For the `log(3.0)` part, we can use a calculator, and it's about `0.477`.

So, `log(3.0 x 10⁻³) ` is like saying `log(3.0) + log(10⁻³)`, which is `0.477 + (-3)`.
That makes `log(3.0 x 10⁻³) = -2.523`.

Finally, because our formula has a negative sign in front of the "log", we do:
`pH = -(-2.523)`
Two negatives make a positive, so:
`pH = 2.523`

We usually round pH to two decimal places, so the pH of the vinegar is about 2.52. That makes sense because vinegar is known for being acidic, and acidic things have a low pH!

Alternative answer

Answer: 2.523 Explain
This is a question about finding the pH of a solution when you know its hydronium-ion concentration . The solving step is:

Okay, so this problem is about finding something called "pH." pH is like a special number that tells us how acidic or basic something is. We have a special formula (a rule!) that helps us find the pH if we know the hydronium-ion concentration, which is like how many tiny acid particles are floating around.

The rule is:
pH = -log($[H_3O^+]$)

The problem tells us that the hydronium-ion concentration ($[H_3O^+]$) is $3.0 \times 10^{-3} M$. That just means there are a certain amount of these ions per liter.

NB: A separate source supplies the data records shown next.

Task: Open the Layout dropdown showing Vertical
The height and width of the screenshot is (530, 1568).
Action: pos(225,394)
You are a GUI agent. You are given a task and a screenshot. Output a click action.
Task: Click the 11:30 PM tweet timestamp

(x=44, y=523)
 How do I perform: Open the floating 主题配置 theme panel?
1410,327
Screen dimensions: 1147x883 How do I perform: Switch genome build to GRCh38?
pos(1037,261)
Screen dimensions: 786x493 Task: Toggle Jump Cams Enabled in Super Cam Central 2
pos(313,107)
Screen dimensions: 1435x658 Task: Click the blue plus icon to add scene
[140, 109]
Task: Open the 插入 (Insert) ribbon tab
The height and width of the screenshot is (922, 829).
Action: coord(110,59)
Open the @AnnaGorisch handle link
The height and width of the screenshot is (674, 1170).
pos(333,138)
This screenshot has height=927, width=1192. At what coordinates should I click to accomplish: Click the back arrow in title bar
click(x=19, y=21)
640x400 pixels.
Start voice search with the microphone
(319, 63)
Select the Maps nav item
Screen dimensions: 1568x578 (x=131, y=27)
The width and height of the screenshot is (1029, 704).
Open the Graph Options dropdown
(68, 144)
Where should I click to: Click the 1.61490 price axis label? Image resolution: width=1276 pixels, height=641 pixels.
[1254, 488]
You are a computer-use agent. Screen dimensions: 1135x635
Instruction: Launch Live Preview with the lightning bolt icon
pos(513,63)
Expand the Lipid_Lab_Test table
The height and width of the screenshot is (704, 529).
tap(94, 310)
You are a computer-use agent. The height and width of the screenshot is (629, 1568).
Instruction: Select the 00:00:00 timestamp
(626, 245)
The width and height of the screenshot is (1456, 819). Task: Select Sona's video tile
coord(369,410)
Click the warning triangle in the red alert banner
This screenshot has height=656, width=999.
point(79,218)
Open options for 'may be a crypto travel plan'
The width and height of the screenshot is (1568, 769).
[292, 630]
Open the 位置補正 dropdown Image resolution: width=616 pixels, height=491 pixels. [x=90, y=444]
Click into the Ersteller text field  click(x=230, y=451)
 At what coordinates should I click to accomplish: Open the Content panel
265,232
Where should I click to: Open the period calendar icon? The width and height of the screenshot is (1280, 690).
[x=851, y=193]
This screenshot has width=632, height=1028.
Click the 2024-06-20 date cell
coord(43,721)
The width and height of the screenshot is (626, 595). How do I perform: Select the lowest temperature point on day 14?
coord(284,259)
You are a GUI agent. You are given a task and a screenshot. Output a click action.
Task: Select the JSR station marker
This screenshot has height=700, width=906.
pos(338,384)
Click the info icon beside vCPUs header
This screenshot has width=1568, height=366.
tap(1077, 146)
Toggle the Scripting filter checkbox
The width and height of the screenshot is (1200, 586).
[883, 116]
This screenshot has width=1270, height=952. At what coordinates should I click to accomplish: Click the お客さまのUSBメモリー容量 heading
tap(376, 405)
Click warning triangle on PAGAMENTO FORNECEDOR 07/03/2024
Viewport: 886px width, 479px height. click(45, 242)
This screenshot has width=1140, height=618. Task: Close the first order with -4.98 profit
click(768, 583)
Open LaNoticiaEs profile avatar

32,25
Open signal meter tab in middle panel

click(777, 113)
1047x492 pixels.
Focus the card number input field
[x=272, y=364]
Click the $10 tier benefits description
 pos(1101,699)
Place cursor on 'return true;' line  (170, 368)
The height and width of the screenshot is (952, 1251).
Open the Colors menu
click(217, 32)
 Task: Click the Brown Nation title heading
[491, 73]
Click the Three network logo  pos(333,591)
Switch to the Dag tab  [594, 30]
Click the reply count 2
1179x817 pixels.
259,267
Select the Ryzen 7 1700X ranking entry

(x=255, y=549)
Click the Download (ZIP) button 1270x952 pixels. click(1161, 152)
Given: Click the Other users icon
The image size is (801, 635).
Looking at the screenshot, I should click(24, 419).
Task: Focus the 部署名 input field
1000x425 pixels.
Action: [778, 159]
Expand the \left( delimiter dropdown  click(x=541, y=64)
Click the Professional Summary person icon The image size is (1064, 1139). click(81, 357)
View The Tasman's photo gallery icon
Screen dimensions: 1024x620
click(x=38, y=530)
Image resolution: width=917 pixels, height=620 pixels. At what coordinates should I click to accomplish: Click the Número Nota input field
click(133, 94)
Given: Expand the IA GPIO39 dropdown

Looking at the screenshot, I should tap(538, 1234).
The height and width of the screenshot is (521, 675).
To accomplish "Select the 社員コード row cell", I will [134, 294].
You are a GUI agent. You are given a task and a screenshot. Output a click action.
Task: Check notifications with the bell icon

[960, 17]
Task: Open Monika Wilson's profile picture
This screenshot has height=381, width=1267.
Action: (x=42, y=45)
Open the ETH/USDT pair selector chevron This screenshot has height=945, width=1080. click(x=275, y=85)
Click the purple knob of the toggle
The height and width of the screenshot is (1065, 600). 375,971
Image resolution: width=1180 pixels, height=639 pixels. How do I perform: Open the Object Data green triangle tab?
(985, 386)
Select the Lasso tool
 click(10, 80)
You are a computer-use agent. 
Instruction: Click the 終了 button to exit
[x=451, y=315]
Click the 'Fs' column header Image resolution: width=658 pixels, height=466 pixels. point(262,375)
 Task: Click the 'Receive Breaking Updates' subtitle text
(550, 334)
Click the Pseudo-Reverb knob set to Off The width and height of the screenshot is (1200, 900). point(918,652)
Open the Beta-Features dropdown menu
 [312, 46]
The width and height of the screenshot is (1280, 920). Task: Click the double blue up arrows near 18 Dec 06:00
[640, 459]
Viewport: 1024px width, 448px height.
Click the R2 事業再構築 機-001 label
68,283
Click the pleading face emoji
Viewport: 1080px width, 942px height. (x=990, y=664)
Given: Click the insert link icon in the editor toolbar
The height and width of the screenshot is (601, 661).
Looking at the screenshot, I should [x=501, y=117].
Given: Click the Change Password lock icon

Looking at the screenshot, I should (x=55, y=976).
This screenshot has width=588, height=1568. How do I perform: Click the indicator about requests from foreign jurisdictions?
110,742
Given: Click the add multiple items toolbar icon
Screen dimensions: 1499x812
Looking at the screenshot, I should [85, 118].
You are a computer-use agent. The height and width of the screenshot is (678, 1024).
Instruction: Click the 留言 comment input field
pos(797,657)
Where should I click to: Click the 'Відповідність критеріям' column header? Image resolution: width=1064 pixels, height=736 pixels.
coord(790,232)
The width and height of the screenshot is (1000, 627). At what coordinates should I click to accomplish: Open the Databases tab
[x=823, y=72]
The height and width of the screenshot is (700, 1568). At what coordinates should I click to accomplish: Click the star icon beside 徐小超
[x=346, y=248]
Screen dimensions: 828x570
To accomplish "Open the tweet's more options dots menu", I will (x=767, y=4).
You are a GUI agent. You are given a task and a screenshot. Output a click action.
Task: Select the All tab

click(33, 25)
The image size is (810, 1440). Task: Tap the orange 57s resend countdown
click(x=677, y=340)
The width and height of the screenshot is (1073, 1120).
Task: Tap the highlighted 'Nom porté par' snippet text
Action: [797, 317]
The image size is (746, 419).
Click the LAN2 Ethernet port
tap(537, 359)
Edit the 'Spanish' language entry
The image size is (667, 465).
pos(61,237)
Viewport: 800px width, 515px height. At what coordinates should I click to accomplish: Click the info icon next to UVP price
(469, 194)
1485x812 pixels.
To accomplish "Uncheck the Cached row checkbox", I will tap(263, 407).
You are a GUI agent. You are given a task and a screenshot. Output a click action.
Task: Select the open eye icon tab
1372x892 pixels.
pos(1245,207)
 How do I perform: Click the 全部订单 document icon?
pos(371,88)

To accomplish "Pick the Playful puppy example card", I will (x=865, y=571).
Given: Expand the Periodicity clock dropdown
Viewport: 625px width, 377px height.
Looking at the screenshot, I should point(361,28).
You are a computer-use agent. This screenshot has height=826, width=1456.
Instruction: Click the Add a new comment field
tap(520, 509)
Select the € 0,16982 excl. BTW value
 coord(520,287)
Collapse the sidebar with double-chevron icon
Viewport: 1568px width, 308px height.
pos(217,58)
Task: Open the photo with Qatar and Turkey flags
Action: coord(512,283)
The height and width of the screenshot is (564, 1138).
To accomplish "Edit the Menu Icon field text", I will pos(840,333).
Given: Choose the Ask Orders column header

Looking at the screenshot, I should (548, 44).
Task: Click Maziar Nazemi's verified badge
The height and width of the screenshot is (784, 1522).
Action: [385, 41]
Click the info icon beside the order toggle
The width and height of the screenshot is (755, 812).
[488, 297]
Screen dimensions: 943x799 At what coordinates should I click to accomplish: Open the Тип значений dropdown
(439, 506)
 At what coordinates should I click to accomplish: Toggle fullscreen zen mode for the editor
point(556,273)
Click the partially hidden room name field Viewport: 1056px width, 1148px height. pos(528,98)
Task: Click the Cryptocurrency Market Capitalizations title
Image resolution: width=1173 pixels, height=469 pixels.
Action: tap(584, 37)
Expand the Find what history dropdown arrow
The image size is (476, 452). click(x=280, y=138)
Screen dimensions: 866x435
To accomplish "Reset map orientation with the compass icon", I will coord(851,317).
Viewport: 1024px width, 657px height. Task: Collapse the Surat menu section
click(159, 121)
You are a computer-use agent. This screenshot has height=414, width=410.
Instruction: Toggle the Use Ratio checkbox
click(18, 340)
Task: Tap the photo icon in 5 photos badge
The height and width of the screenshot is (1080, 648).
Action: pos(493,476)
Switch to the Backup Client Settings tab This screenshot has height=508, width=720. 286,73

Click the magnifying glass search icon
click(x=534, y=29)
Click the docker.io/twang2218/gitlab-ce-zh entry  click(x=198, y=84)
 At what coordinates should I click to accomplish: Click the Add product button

So, let's put that number into our rule:
pH = -log($3.0 \times 10^{-3}$)

Now, the "log" part might look a bit tricky, but it's like asking "what power do we need to raise the number 10 to, to get the number inside the parentheses?"
We can break down log($3.0 \times 10^{-3}$) into two parts:
log($3.0 \times 10^{-3}$) = log(3.0) + log($10^{-3}$)

First, log($10^{-3}$) is pretty easy! Since $10^{-3}$ means 10 to the power of -3, the log of $10^{-3}$ is just -3. (See, the power just hops out!)

Next, we need to find log(3.0). This one usually needs a calculator, or we might remember it's about 0.477.

So, now we put those pieces together:
log($3.0 \times 10^{-3}$) = 0.477 + (-3)
log($3.0 \times 10^{-3}$) = 0.477 - 3
log($3.0 \times 10^{-3}$) = -2.523

Almost done! Remember our original rule has a negative sign in front of the log:
pH = -(-2.523)

When you have two negative signs like that, they make a positive!
pH = 2.523

So, the pH of the vinegar is 2.523! That's a pretty low number, which means the vinegar is quite acidic, just like we'd expect!

Alternative answer

Answer: The pH of the vinegar is approximately 2.52. Explain
This is a question about calculating the pH of a solution when you know its hydronium-ion concentration . The solving step is:

Hey friend! This problem is about how we measure how acidic something is, like vinegar. We use something called the "pH scale."

1. **What we know:** The problem tells us the hydronium-ion concentration of the vinegar is 3.0 × 10⁻³ M. That big scientific number just tells us how many of those special ions are floating around!
2. **How pH works:** To find the pH, we use a special formula: pH = -log[H⁺]. The [H⁺] just means the concentration of the hydronium ions we were given.
3. **Putting in the numbers:** So, we put our number into the formula: pH = -log(3.0 × 10⁻³).
4. **Doing the math:** When you calculate that (you might need a scientific calculator for the "log" part), it comes out to about 2.52.
So, a pH of 2.52 means the vinegar is pretty acidic, which makes sense because vinegar is known for being sour!